States regulate and license health care providers in the interest of public safety. Abortion providers should not be singled out for harsher regulation, nor given a free pass.

I think appropriate regulations would be to look at the mounds of data available on complication rates, and implement only regulations that are actually associated with better outcomes. About a quarter of abortions are chemical, meaning nothing particularly medical is done.

3 in 10 women will have an abortion before the age of 40. This is not a rare procedure. I think it would be odd for most people to live hundreds of miles from such a common service.

No. Because the law is the shared creation of all society, and that approach is functionally identical to voting to convict a self-defense shooter because you don’t believe people should carry guns. It arrogates your own desires above the law.

OK, here’s an analogy. You live in a country whose legal code, embodied in the constitution, punishes a lot of crimes (including adultery and theft) with death. Do you just say “well, I can’t change the law, so we just have to resign ourselves to executing these people”. Or do you try to kill the (excessively broad) death penalty laws by hedging them around with various barriers, stringent regulations, and other things that eventually makes them inoperative?

I’m surprised the clinics closed, rather than gather and spend the money to upgrade their facilities. I was under the impression that abortion was a fairly lucrative industry for the clinics.

You have the wrong impression. This isn’t true, at all, and a moment’s thought (or a second’s google search) would tell you that. What other medical procedure do you access for $300 cash?

As to the “once in a lifetime” nonsense; I myself have had multiple abortions. I know a number of other women who would say the same thing, and I know an even greater number of women who’ve aborted once and would do so again if they became pregnant. It certainly isn’t that out of the ordinary. The idea that’s it’s a once in a lifetime thing is ludicrous. It’s just a way to shame women who need more than one in a lifetime; it’s transparent and stupid.

I am part of the movement that has seen to the latter – I’m an ACLU member – but not as a means of marginalizing the law.

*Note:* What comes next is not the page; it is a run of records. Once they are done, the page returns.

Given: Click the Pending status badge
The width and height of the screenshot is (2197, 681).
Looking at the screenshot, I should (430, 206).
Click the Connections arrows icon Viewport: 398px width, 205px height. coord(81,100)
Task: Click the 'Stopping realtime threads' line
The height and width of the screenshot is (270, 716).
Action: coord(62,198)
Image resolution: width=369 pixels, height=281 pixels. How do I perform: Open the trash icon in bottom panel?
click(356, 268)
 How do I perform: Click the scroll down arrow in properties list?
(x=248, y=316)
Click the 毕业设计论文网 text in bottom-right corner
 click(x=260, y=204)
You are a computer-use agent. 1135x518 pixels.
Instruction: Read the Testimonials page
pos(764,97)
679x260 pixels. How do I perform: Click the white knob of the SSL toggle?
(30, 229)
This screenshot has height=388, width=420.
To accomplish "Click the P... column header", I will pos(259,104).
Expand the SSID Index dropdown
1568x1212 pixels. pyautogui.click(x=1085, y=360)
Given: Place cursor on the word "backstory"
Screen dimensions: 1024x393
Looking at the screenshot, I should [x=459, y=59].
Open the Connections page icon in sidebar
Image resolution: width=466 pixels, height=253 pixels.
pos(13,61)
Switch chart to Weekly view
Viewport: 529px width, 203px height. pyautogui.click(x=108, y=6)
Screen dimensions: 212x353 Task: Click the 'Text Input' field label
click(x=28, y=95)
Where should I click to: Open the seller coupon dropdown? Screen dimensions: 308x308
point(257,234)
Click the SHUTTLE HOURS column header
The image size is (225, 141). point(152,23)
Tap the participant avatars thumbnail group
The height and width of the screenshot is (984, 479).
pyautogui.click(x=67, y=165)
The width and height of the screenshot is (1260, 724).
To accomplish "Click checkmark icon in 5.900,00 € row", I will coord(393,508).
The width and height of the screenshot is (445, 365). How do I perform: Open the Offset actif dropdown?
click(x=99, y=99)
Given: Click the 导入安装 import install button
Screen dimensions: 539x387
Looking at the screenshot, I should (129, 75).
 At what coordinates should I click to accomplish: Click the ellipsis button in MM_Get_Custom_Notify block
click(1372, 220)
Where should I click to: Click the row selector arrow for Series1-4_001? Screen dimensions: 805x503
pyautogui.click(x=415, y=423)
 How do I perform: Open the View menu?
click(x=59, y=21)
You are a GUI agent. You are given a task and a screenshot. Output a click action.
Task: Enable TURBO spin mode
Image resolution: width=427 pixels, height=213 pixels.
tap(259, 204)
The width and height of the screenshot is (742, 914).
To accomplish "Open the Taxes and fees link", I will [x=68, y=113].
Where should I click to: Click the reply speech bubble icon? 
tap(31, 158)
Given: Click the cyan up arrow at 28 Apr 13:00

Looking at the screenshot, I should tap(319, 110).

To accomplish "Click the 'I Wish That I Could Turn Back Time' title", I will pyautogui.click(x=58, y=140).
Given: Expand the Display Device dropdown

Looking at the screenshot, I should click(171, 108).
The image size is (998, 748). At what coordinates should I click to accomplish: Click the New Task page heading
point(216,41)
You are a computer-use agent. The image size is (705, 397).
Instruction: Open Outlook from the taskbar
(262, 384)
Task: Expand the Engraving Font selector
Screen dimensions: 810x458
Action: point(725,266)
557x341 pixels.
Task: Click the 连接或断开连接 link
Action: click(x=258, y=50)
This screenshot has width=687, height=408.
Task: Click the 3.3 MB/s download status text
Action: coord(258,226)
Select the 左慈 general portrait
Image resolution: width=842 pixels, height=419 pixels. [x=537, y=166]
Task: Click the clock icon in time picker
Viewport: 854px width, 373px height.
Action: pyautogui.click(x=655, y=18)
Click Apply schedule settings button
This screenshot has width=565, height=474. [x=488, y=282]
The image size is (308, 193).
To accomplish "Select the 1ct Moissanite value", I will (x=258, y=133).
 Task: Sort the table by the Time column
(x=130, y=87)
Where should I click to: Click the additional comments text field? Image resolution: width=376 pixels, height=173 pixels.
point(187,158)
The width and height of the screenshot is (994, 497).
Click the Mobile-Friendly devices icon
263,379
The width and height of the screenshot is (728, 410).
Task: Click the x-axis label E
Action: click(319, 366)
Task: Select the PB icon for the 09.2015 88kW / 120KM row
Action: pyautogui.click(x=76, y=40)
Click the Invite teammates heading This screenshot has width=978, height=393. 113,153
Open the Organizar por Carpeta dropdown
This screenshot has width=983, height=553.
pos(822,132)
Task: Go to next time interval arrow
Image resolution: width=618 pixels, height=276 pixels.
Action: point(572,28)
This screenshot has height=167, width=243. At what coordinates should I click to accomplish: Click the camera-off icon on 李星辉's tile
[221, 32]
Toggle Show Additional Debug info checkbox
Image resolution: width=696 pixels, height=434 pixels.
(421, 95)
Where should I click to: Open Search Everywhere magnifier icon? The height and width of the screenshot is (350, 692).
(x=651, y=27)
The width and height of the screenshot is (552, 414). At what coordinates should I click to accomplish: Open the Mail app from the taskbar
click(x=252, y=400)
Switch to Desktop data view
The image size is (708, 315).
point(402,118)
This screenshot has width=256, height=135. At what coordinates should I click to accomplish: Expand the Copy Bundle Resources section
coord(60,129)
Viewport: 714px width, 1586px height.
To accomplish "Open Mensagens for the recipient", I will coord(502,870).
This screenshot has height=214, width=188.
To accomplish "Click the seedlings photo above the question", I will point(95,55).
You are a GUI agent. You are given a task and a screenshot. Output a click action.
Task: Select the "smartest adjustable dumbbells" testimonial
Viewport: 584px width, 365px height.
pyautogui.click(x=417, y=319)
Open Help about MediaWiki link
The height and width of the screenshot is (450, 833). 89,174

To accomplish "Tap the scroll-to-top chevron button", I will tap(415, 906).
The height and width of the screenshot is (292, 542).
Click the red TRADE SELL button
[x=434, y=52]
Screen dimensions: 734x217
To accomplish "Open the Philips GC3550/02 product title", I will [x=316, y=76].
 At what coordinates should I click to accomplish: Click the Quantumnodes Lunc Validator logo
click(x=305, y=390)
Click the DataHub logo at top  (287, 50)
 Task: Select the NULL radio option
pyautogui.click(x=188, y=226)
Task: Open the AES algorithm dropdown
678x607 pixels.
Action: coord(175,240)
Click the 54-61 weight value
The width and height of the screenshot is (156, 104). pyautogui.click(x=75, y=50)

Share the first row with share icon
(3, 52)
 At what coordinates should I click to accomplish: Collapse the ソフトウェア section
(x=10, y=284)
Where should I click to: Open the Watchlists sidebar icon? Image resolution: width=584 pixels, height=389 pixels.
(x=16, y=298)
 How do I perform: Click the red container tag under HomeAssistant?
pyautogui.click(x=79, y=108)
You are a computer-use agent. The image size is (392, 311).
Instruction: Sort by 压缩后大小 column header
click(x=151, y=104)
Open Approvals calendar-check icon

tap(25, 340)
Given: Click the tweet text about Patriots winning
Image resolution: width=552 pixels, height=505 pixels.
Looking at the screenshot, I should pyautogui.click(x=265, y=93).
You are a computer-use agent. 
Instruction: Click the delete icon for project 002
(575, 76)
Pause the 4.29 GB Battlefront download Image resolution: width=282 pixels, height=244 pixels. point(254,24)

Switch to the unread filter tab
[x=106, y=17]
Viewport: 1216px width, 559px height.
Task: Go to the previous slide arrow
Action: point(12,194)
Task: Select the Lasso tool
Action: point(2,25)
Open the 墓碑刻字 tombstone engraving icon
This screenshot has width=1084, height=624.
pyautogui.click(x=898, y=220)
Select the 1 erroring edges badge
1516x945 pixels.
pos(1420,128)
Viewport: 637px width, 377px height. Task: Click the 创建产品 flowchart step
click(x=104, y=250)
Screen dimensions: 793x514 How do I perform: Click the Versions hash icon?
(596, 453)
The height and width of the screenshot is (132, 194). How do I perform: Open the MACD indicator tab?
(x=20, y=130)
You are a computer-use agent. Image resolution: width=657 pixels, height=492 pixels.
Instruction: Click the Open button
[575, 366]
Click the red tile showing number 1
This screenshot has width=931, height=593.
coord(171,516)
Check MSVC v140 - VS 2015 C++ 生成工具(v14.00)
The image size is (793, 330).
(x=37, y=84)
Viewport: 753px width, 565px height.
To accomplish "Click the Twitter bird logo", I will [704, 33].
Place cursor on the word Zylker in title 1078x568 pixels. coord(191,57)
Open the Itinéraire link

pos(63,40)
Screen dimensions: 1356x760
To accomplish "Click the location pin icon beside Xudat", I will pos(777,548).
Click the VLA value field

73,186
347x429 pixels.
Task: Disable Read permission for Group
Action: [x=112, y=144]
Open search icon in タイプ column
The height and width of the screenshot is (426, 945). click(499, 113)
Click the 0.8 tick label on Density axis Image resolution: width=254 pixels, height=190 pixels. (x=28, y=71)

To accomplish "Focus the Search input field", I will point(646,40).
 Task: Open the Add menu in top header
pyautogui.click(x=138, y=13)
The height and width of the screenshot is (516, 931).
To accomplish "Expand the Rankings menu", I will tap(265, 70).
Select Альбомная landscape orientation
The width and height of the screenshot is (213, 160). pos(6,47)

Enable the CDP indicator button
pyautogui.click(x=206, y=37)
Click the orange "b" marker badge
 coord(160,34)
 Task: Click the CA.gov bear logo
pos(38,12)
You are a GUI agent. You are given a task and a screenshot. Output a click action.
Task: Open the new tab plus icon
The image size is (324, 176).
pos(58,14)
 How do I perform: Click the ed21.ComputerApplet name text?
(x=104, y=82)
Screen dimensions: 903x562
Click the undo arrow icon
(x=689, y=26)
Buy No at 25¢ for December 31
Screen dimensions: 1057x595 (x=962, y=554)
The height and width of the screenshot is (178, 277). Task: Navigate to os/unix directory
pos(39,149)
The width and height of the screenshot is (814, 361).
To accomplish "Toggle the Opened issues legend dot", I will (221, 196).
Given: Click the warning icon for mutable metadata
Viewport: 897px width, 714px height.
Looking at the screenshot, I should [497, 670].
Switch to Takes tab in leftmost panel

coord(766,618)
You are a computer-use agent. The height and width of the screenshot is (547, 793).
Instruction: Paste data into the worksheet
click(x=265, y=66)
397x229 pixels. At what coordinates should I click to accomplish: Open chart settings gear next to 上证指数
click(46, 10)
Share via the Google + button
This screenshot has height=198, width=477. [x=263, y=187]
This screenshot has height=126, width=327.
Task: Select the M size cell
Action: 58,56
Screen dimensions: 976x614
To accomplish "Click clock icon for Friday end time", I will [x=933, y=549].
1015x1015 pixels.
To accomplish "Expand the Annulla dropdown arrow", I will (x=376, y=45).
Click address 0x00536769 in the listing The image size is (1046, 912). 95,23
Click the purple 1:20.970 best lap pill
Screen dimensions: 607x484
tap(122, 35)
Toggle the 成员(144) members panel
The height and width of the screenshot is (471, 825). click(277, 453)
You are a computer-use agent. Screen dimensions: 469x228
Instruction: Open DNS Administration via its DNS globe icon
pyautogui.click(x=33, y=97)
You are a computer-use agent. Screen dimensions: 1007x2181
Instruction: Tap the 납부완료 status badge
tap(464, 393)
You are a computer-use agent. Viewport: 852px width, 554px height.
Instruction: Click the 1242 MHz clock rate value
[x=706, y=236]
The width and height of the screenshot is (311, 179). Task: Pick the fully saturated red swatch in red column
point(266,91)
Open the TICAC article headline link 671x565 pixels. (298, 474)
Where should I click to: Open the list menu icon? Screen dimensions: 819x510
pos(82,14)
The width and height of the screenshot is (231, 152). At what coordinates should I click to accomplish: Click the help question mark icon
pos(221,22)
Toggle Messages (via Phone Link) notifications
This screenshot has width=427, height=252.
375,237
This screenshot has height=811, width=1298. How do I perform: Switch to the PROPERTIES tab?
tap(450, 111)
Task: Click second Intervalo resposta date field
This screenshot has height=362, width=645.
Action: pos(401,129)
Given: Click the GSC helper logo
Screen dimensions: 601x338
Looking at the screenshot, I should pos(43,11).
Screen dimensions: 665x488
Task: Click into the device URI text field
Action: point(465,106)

Instead, most of the reforms the ACLU and others have worked for have been emplaced to address specific failings in the death penalty.

The recent spate of botched executions is an example. You don’t have to accuse us of trying to force the cessation of all executions; we’re trying to force the cessation of botched executions.

The Texas Laws are not responses to actual cases of things going wrong. They’re made up contrivances, solely for the purpose of an undue burden. As noted, clinics perform dental surgery, including total anaesthesia, without “hospital admitting privileges.” Why the lack of concern for the protection of the health of dental patients? Solely because there isn’t a strong political ideology trying to deny dental care to millions of patients.